The Mimic (Dungeons & Dragons)—not biological, but spiritual kin (takes the form of an ordinary object—treasure chest, door, chair—then attacks when someone gets too close). Unlike nature’s mimics, this one doesn’t reproduce. It just eats you. (The final evolution of deception: not for sex, not for survival—just pure, predatory trickery.)
Boggart (Harry Potter)—takes the form of your deepest fear, a mimic that weaponizes perception itself (not to mate or feed, but to terrify).
(More than biology, now a war of words.)
I admit—I detest scientism, that glib overreach where science becomes not method but religion (lab coats as vestments, jargon as scripture). And I have no patience for the compulsive habit of lacing sentences with foreign words—when perfectly serviceable English ones exist. (Why say jouissance when you mean pleasure? Why murmur différance when difference will do?) It’s a tic, a flourish, a way to signal membership in the right intellectual cocktail party (Levi’s black turtleneck optional; references to Saussure mandatory).
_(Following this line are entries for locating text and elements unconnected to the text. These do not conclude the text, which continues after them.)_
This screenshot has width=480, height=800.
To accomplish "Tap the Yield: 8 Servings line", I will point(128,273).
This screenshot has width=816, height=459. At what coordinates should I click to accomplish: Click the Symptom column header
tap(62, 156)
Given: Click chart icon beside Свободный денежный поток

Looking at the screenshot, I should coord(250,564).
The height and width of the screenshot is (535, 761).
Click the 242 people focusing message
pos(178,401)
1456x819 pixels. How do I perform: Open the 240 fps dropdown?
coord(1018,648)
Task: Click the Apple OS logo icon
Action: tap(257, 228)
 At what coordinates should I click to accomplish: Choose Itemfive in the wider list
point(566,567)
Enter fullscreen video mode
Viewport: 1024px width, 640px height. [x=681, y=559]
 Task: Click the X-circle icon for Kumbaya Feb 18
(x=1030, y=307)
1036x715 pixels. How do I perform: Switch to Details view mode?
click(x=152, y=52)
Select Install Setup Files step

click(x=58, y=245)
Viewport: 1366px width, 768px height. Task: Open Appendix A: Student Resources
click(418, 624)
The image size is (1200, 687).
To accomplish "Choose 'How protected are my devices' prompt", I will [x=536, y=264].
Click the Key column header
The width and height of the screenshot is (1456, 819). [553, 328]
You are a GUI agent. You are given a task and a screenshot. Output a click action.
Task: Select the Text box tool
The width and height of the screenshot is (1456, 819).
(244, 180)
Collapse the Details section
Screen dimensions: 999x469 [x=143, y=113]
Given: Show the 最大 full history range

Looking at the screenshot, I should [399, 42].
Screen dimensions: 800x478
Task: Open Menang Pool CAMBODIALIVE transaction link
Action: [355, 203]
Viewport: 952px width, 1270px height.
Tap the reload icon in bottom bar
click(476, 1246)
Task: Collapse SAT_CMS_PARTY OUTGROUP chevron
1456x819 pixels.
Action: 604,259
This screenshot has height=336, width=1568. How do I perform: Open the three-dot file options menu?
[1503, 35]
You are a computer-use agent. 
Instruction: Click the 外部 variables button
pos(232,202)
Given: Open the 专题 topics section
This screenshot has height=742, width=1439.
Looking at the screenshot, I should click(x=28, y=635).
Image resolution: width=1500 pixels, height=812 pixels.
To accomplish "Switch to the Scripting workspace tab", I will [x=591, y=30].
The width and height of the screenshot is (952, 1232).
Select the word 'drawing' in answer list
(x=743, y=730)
And yet—irresistible. (I indulge, I confess.) Because to write essays like these, soaked in biology, mimicry, the theater of delusion, it feels only fitting to serve postmodernism its own cocktail—shaken, not stirred, with a twist of its favorite affectations. A dose of their own medicine (bitter, perhaps, but familiar). If it comes off fatuous, offensive, or unrepentantly smarty-pants—well, I offer no apology, except that it’s done with a wink. (After all, they started it.)
Chapter for chapter.
incipendum or “the beginning” (in principio seemed a bit much)
videor, ergo sum or “I am seen, therefore I am” (as opposed to cogito, ergo sum, I think therefore I am)
scutum mimesis or “Shield of imitation” (or what a disguise)
subdolus fornicator or “sneaky fucker” (best phrase ever)
accessus liber or “Free access” (as opposed to substack subscription)
sagitta recta or “Straight as an arrow” (need I say more)
ludus incognitus or “Unknown game” (the hardest one to win)
tempus fugit or “Time flies” (coincidentally, like an arrow)
terra dubia or “Doubtful land” (as opposed to incognita)
apparentia inexorabilis or “Inevitable appearance” (party crasher)
ad finem or “to end” (not “the” end)



Bravo! Huzzah!! Excelsior!!! Seriously, Sufeitzy, yours should be required reading not just for those of us who see through the ruse and are disgusted by the ruse being accepted as reality, but for everyone. This should be high school level sociobiology. Absolutely enthralling.